(Beginning of Data section)

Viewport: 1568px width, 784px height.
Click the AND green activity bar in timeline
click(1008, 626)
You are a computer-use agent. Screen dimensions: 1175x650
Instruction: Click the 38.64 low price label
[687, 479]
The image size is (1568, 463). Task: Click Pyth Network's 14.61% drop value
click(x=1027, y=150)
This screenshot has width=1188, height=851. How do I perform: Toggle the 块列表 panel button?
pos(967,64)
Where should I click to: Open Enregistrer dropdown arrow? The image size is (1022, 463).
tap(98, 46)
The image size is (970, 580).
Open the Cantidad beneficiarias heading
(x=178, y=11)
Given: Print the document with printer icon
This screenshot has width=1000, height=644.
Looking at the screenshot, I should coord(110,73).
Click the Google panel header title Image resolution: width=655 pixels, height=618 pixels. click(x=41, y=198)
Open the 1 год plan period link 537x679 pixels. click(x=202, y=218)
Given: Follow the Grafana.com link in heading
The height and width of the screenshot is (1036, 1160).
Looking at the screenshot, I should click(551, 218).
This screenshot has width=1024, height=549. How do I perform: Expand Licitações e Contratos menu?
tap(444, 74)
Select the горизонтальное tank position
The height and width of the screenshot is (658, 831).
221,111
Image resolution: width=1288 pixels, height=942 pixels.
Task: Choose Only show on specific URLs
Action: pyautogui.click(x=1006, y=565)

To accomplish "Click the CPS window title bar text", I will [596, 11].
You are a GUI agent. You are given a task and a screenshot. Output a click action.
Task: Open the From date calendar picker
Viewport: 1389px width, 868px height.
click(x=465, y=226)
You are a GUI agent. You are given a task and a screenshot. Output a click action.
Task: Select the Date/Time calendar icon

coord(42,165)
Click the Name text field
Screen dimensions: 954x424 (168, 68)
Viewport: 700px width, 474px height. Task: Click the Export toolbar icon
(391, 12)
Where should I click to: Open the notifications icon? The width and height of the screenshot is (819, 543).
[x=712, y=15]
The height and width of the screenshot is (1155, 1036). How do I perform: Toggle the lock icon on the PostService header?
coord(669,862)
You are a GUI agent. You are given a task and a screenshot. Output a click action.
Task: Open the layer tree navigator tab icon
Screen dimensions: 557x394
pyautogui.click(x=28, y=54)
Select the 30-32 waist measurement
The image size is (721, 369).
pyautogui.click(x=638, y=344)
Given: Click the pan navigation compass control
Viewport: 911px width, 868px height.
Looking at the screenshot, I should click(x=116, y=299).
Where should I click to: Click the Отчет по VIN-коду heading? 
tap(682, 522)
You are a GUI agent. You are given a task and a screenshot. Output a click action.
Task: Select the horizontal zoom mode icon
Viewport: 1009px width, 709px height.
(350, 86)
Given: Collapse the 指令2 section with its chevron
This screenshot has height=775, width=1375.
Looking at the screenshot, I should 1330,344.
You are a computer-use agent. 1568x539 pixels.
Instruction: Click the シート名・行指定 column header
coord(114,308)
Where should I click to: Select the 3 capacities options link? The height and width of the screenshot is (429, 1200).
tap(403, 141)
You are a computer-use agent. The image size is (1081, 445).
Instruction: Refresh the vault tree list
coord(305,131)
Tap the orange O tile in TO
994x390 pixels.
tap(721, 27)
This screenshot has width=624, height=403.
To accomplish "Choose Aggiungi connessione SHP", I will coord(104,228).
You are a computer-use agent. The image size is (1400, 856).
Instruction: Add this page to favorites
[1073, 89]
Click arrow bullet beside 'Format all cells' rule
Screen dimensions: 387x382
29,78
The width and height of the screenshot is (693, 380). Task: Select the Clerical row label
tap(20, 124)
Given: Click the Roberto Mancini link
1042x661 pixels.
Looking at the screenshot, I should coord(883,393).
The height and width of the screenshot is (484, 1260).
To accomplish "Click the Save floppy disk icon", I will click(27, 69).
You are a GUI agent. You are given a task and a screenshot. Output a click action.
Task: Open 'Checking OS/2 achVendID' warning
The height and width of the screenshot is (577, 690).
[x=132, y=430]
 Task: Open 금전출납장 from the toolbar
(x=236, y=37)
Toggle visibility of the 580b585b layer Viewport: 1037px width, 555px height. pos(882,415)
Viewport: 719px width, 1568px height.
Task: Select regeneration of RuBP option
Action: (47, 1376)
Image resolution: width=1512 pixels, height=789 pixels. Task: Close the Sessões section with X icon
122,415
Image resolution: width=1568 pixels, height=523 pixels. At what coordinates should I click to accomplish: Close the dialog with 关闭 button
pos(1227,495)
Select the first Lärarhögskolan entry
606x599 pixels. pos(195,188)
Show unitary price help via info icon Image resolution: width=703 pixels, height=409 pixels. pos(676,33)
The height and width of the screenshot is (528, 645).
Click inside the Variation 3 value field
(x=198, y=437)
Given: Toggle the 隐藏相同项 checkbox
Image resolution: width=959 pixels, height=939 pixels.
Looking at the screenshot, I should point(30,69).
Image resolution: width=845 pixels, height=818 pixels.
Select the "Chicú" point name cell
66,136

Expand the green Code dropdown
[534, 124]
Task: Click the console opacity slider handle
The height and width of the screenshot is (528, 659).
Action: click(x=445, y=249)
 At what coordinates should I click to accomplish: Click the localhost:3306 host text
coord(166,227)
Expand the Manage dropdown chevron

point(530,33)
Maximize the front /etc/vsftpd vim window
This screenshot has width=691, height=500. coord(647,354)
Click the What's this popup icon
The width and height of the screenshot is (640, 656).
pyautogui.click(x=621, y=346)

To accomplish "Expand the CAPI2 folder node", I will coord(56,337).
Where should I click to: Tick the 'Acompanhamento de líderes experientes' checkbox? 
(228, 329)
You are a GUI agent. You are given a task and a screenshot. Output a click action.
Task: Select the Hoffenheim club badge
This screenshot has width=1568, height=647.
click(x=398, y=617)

(End of Data section)

■ Your assignment
Give back all the records above exactly as they were written.

■ Written reply
Viewport: 1568px width, 784px height.
Click the AND green activity bar in timeline
click(1008, 626)
You are a computer-use agent. Screen dimensions: 1175x650
Instruction: Click the 38.64 low price label
[687, 479]
The image size is (1568, 463). Task: Click Pyth Network's 14.61% drop value
click(x=1027, y=150)
This screenshot has width=1188, height=851. How do I perform: Toggle the 块列表 panel button?
pos(967,64)
Where should I click to: Open Enregistrer dropdown arrow? The image size is (1022, 463).
tap(98, 46)
The image size is (970, 580).
Open the Cantidad beneficiarias heading
(x=178, y=11)
Given: Print the document with printer icon
This screenshot has width=1000, height=644.
Looking at the screenshot, I should coord(110,73).
Click the Google panel header title Image resolution: width=655 pixels, height=618 pixels. click(x=41, y=198)
Open the 1 год plan period link 537x679 pixels. click(x=202, y=218)
Given: Follow the Grafana.com link in heading
The height and width of the screenshot is (1036, 1160).
Looking at the screenshot, I should click(551, 218).
This screenshot has width=1024, height=549. How do I perform: Expand Licitações e Contratos menu?
tap(444, 74)
Select the горизонтальное tank position
The height and width of the screenshot is (658, 831).
221,111
Image resolution: width=1288 pixels, height=942 pixels.
Task: Choose Only show on specific URLs
Action: pyautogui.click(x=1006, y=565)

To accomplish "Click the CPS window title bar text", I will [596, 11].
You are a GUI agent. You are given a task and a screenshot. Output a click action.
Task: Open the From date calendar picker
Viewport: 1389px width, 868px height.
click(x=465, y=226)
You are a GUI agent. You are given a task and a screenshot. Output a click action.
Task: Select the Date/Time calendar icon

coord(42,165)
Click the Name text field
Screen dimensions: 954x424 (168, 68)
Viewport: 700px width, 474px height. Task: Click the Export toolbar icon
(391, 12)
Where should I click to: Open the notifications icon? The width and height of the screenshot is (819, 543).
[x=712, y=15]
The height and width of the screenshot is (1155, 1036). How do I perform: Toggle the lock icon on the PostService header?
coord(669,862)
You are a GUI agent. You are given a task and a screenshot. Output a click action.
Task: Open the layer tree navigator tab icon
Screen dimensions: 557x394
pyautogui.click(x=28, y=54)
Select the 30-32 waist measurement
The image size is (721, 369).
pyautogui.click(x=638, y=344)
Given: Click the pan navigation compass control
Viewport: 911px width, 868px height.
Looking at the screenshot, I should click(x=116, y=299).
Where should I click to: Click the Отчет по VIN-коду heading? 
tap(682, 522)
You are a GUI agent. You are given a task and a screenshot. Output a click action.
Task: Select the horizontal zoom mode icon
Viewport: 1009px width, 709px height.
(350, 86)
Given: Collapse the 指令2 section with its chevron
This screenshot has height=775, width=1375.
Looking at the screenshot, I should 1330,344.
You are a computer-use agent. 1568x539 pixels.
Instruction: Click the シート名・行指定 column header
coord(114,308)
Where should I click to: Select the 3 capacities options link? The height and width of the screenshot is (429, 1200).
tap(403, 141)
You are a computer-use agent. The image size is (1081, 445).
Instruction: Refresh the vault tree list
coord(305,131)
Tap the orange O tile in TO
994x390 pixels.
tap(721, 27)
This screenshot has width=624, height=403.
To accomplish "Choose Aggiungi connessione SHP", I will coord(104,228).
You are a computer-use agent. The image size is (1400, 856).
Instruction: Add this page to favorites
[1073, 89]
Click arrow bullet beside 'Format all cells' rule
Screen dimensions: 387x382
29,78
The width and height of the screenshot is (693, 380). Task: Select the Clerical row label
tap(20, 124)
Given: Click the Roberto Mancini link
1042x661 pixels.
Looking at the screenshot, I should coord(883,393).
The height and width of the screenshot is (484, 1260).
To accomplish "Click the Save floppy disk icon", I will click(27, 69).
You are a GUI agent. You are given a task and a screenshot. Output a click action.
Task: Open 'Checking OS/2 achVendID' warning
The height and width of the screenshot is (577, 690).
[x=132, y=430]
 Task: Open 금전출납장 from the toolbar
(x=236, y=37)
Toggle visibility of the 580b585b layer Viewport: 1037px width, 555px height. pos(882,415)
Viewport: 719px width, 1568px height.
Task: Select regeneration of RuBP option
Action: (47, 1376)
Image resolution: width=1512 pixels, height=789 pixels. Task: Close the Sessões section with X icon
122,415
Image resolution: width=1568 pixels, height=523 pixels. At what coordinates should I click to accomplish: Close the dialog with 关闭 button
pos(1227,495)
Select the first Lärarhögskolan entry
606x599 pixels. pos(195,188)
Show unitary price help via info icon Image resolution: width=703 pixels, height=409 pixels. pos(676,33)
The height and width of the screenshot is (528, 645).
Click inside the Variation 3 value field
(x=198, y=437)
Given: Toggle the 隐藏相同项 checkbox
Image resolution: width=959 pixels, height=939 pixels.
Looking at the screenshot, I should point(30,69).
Image resolution: width=845 pixels, height=818 pixels.
Select the "Chicú" point name cell
66,136

Expand the green Code dropdown
[534, 124]
Task: Click the console opacity slider handle
The height and width of the screenshot is (528, 659).
Action: click(x=445, y=249)
 At what coordinates should I click to accomplish: Click the localhost:3306 host text
coord(166,227)
Expand the Manage dropdown chevron

point(530,33)
Maximize the front /etc/vsftpd vim window
This screenshot has width=691, height=500. coord(647,354)
Click the What's this popup icon
The width and height of the screenshot is (640, 656).
pyautogui.click(x=621, y=346)

To accomplish "Expand the CAPI2 folder node", I will coord(56,337).
Where should I click to: Tick the 'Acompanhamento de líderes experientes' checkbox? 
(228, 329)
You are a GUI agent. You are given a task and a screenshot. Output a click action.
Task: Select the Hoffenheim club badge
This screenshot has width=1568, height=647.
click(x=398, y=617)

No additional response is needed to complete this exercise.